[WORK TO COMPLETE]:
**a.** Update the integration-by-parts steps from "4. **Draw diagonal" up to and including "and $\sin x$ (with a - sign)", putting "list" wherever "column" appears.
**b.** Pick up the integration-by-parts steps after their final line and keep writing.

# start of DOCUMENT EXCERPT

4. **Draw diagonal arrows and add alternating signs:** Now, here's the fun part! You draw arrows diagonally from the top of the 'D' column to the second item in the 'I' column, and so on. We'll start with a PLUS sign for the first diagonal, then MINUS, then PLUS, then MINUS.

* Line 1: $x^3$ and $-\cos x$ (with a + sign)
* Line 2: $3x^2$ and $-\sin x$ (with a - sign)
* Line 3: $6x$ and $\cos x$ (with a + sign)
* Line 4: $6$ and $\sin x$ (with a - sign)

# end of DOCUMENT EXCERPT
# start of EXTRACTED RECORDS

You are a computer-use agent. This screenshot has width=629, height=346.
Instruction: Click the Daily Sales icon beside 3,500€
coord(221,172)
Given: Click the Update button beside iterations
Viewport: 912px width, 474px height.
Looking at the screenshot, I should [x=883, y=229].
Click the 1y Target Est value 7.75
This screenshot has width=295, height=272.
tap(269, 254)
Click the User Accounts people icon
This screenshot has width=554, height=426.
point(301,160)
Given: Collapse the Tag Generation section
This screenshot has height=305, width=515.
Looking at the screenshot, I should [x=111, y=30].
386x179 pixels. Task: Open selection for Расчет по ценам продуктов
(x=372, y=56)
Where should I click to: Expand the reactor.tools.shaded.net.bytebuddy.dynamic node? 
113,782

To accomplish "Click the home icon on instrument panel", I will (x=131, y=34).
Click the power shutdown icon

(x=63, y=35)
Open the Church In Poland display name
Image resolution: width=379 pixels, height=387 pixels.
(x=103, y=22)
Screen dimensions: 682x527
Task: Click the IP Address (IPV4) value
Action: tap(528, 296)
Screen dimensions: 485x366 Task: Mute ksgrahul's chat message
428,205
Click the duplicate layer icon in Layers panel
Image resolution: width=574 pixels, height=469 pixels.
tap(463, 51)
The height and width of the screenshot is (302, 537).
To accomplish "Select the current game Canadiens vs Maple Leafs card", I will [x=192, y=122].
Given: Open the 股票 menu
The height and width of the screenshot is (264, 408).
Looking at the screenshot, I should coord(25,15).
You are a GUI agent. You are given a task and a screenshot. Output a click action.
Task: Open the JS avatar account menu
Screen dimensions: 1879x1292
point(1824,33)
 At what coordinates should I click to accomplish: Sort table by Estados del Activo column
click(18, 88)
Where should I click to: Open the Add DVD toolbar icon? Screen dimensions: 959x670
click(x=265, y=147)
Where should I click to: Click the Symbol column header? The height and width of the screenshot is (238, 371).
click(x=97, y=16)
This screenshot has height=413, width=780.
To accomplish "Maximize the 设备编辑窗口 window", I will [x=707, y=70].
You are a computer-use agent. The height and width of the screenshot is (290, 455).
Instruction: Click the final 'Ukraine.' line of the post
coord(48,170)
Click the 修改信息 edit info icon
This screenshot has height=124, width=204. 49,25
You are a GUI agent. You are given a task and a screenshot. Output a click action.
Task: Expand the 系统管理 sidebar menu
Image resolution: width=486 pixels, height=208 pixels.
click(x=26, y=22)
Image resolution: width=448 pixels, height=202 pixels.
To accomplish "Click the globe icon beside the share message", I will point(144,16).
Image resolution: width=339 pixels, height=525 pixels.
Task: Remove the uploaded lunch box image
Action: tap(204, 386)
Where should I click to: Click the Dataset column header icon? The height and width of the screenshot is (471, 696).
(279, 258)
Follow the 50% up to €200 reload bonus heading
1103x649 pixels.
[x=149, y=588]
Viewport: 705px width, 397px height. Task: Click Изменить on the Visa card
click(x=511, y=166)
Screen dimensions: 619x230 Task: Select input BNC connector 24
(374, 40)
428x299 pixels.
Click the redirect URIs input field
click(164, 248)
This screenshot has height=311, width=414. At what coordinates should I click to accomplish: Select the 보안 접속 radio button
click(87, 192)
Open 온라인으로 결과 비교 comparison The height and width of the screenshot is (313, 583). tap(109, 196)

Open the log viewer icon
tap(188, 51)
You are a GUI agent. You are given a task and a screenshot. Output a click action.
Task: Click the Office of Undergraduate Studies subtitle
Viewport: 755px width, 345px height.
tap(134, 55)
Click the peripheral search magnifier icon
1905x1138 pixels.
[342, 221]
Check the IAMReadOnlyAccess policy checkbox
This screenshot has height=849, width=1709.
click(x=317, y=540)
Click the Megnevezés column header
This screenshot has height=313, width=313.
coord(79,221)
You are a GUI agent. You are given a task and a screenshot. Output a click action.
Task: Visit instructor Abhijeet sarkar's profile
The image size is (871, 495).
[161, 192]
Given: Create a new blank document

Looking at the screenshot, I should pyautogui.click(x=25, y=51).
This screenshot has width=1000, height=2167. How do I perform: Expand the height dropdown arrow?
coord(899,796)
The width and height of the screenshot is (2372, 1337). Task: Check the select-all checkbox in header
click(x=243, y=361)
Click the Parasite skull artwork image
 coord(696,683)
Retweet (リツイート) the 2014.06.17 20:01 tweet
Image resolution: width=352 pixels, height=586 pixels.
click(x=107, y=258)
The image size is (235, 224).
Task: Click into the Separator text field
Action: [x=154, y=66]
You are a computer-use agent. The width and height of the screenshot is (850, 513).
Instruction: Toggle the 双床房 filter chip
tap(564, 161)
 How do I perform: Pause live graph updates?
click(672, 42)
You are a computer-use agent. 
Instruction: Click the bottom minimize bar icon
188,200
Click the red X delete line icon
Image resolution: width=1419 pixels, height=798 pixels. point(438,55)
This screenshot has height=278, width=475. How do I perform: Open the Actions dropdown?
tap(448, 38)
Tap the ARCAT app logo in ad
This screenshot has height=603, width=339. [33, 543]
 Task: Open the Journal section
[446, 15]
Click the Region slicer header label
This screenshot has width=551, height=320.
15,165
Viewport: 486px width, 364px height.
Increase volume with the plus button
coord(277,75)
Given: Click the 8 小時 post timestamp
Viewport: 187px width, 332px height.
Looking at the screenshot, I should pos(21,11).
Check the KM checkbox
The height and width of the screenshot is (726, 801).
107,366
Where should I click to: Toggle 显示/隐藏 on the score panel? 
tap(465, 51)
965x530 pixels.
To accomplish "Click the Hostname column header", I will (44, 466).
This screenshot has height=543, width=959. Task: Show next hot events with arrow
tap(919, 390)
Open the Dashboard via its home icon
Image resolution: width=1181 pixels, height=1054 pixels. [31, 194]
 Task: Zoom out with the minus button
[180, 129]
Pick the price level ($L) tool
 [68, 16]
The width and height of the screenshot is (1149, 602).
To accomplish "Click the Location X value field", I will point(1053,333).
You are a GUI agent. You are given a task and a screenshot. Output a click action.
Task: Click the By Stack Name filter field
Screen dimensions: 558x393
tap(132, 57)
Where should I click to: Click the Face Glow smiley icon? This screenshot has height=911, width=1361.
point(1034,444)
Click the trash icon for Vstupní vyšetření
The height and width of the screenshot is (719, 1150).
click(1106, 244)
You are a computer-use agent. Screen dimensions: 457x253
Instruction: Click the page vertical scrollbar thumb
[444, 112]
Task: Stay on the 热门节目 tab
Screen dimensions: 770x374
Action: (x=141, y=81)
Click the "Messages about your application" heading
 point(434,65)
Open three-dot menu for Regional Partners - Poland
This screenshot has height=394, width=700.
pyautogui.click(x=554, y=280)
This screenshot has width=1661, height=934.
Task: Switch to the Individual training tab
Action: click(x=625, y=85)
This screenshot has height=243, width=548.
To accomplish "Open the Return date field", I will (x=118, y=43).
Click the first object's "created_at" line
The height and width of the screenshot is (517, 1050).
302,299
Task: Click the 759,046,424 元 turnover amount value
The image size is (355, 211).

# end of EXTRACTED RECORDS

[WRITTEN ANSWERS]:
**a.**
4. **Draw diagonal arrows and add alternating signs:** Now, here's the fun part! You draw arrows diagonally from the top of the 'D' list to the second item in the 'I' list, and so on. We'll start with a PLUS sign for the first diagonal, then MINUS, then PLUS, then MINUS.

* Line 1: $x^3$ and $-\cos x$ (with a + sign)
* Line 2: $3x^2$ and $-\sin x$ (with a - sign)
* Line 3: $6x$ and $\cos x$ (with a + sign)
* Line 4: $6$ and $\sin x$ (with a - sign)

**b.**
5. **Multiply along the diagonals and add them all up:**

* Line 1: $(+1) \cdot (x^3) \cdot (-\cos x) = -x^3 \cos x$
* Line 2: $(-1) \cdot (3x^2) \cdot (-\sin x) = +3x^2 \sin x$
* Line 3: $(+1) \cdot (6x) \cdot (\cos x) = +6x \cos x$
* Line 4: $(-1) \cdot (6) \cdot (\sin x) = -6 \sin x$

6. **Put it all together!** Don't forget that whenever we do an indefinite integral, we need to add a "+ C" at the end because there could have been any constant that disappeared when we differentiated!

So, the answer is:
$-x^3 \cos x + 3x^2 \sin x + 6x \cos x - 6 \sin x + C$

It's like a cool pattern you find in math! Isn't that neat?